By leveraging Polars, our teams significantly improved on the performance of the original Java programs. GSOM, for example, saw an 80% boost in processing speed! The refactoring wasn’t always straightforward, however. We’ll share the lessons we learned about writing Polars code that takes advantage of multi-core, parallel processing.

This talk is for anyone interested in atmospheric science, but will be particularly relevant to software engineers and data professionals interested in learning more about refactoring code in Polars. While prior knowledge of Polars is not required, familiarity with Pandas, SQL, or spreadsheet macros would be helpful. During this session, Brodie will guide attendees through examples using Jupyter Notebook and VSCode. He’ll start with simpler usage cases and gradually build toward advanced techniques, including user-defined functions (UDFs) compiled into machine code using Numba.

By the end of this talk, attendees will have a practical understanding of how to migrate legacy workflows to Polars and leverage its full potential to enhance performance.

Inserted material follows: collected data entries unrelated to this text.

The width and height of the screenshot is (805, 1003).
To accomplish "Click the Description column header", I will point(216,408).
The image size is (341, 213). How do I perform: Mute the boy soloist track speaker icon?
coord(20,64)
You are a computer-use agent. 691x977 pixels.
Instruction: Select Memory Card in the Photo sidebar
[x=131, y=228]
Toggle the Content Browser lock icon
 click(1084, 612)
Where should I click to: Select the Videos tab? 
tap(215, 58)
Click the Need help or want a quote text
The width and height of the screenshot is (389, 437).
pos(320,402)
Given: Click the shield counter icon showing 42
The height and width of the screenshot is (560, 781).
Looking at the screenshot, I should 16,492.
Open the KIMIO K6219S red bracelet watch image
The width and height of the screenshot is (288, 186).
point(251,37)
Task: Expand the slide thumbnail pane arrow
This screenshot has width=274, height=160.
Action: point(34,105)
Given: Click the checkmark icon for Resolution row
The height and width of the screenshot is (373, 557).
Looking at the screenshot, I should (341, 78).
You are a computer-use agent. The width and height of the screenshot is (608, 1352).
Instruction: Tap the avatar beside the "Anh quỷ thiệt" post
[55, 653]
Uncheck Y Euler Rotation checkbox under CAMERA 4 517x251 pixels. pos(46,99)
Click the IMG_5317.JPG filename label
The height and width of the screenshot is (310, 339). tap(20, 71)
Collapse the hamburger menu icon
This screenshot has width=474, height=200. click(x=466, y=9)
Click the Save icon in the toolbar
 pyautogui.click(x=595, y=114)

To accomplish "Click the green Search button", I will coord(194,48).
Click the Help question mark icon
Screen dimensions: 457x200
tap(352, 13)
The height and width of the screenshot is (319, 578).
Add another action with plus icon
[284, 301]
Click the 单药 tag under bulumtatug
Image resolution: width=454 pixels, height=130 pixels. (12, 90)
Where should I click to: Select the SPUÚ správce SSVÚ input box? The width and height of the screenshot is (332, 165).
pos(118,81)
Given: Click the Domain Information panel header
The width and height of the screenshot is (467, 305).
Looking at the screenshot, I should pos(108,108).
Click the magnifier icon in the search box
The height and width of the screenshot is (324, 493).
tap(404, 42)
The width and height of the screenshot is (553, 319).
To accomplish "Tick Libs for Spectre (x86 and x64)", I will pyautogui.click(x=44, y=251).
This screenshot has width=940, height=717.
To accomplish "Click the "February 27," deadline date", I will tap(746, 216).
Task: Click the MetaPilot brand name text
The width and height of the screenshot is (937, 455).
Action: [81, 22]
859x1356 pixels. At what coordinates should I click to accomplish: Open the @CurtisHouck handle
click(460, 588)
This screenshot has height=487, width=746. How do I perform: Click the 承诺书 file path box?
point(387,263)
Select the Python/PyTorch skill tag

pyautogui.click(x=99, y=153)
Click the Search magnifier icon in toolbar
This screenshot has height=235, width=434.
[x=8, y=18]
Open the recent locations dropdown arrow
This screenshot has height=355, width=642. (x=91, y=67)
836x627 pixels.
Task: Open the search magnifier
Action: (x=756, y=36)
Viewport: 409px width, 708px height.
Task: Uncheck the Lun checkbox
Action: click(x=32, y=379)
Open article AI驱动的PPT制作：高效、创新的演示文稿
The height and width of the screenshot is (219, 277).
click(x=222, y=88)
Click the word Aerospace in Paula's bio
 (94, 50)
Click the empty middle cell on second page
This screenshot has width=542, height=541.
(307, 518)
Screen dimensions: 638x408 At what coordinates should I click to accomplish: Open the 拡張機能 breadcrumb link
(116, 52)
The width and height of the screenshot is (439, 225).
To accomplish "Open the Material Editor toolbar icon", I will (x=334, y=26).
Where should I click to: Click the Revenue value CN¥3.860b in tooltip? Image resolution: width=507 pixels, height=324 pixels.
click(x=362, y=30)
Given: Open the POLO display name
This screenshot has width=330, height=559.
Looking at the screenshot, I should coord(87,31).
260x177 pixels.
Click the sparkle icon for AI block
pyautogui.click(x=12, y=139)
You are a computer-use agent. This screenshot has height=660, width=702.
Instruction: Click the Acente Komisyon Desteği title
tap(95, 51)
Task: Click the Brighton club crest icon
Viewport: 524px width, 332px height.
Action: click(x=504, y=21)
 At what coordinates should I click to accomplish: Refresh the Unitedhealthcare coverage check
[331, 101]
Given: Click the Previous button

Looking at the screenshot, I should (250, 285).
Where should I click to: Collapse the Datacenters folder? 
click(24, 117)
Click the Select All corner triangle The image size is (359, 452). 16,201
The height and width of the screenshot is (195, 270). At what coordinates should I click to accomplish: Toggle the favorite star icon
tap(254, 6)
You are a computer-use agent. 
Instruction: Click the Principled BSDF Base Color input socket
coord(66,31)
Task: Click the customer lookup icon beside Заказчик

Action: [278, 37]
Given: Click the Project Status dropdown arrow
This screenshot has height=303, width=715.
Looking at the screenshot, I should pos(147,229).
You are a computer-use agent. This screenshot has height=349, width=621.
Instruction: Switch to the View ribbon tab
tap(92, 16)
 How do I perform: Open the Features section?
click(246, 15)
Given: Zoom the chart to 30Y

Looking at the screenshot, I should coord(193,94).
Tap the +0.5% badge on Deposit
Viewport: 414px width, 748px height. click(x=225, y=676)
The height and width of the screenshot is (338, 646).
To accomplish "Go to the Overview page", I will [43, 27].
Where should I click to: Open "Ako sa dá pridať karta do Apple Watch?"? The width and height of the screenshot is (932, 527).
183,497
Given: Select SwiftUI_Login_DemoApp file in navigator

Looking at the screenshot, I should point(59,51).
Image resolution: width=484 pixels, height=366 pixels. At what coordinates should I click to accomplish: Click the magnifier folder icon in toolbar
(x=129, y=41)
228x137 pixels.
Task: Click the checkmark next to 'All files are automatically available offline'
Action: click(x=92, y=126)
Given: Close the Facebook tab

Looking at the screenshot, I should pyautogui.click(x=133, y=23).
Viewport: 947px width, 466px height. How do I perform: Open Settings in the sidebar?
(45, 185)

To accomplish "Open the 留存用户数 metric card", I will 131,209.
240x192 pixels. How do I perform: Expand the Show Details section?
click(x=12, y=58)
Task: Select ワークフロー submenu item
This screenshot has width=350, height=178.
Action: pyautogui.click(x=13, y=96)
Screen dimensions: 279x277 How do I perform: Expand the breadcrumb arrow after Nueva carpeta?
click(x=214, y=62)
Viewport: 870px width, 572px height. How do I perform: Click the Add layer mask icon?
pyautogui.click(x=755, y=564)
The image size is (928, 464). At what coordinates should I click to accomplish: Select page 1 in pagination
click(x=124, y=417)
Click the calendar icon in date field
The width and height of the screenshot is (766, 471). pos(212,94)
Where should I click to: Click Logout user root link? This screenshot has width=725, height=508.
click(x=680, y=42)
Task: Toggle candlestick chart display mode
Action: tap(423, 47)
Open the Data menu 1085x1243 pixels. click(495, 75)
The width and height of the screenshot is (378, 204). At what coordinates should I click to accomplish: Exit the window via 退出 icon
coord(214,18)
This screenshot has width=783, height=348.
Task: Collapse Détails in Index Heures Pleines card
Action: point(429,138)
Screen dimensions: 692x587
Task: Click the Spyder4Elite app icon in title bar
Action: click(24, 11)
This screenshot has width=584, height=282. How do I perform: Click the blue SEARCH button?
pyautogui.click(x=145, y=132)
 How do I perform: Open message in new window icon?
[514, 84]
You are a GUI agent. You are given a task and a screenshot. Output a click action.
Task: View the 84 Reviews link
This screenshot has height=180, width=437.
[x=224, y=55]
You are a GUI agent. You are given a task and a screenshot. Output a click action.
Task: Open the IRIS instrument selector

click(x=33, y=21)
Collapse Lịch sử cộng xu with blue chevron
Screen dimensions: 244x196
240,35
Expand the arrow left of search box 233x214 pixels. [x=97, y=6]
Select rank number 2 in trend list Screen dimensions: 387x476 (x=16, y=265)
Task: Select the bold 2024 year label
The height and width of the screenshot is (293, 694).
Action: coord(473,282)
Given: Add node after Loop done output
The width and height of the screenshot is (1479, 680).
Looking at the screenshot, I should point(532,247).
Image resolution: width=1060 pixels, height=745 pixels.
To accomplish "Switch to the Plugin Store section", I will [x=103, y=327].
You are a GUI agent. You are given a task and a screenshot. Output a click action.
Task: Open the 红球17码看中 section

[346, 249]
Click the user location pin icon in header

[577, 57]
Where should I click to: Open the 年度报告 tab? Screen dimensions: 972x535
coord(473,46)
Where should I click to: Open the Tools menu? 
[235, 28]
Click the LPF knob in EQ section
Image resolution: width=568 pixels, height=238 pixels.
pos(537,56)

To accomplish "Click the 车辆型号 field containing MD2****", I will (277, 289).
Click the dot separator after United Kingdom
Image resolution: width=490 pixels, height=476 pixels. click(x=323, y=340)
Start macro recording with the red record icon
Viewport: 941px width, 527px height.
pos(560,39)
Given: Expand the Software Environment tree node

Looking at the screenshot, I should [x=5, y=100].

While the examples will primarily be related to climate science, the techniques covered in this session will help attendees write faster, more scalable code for any scientific application that requires large-scale data crunching.

Brodie Vidrine is a software engineer working for NOAA's National Center for Environmental Information. Before working to modernize government software, Brodie spent 17 years writing code for Ascend Math, an online Math tutorial program.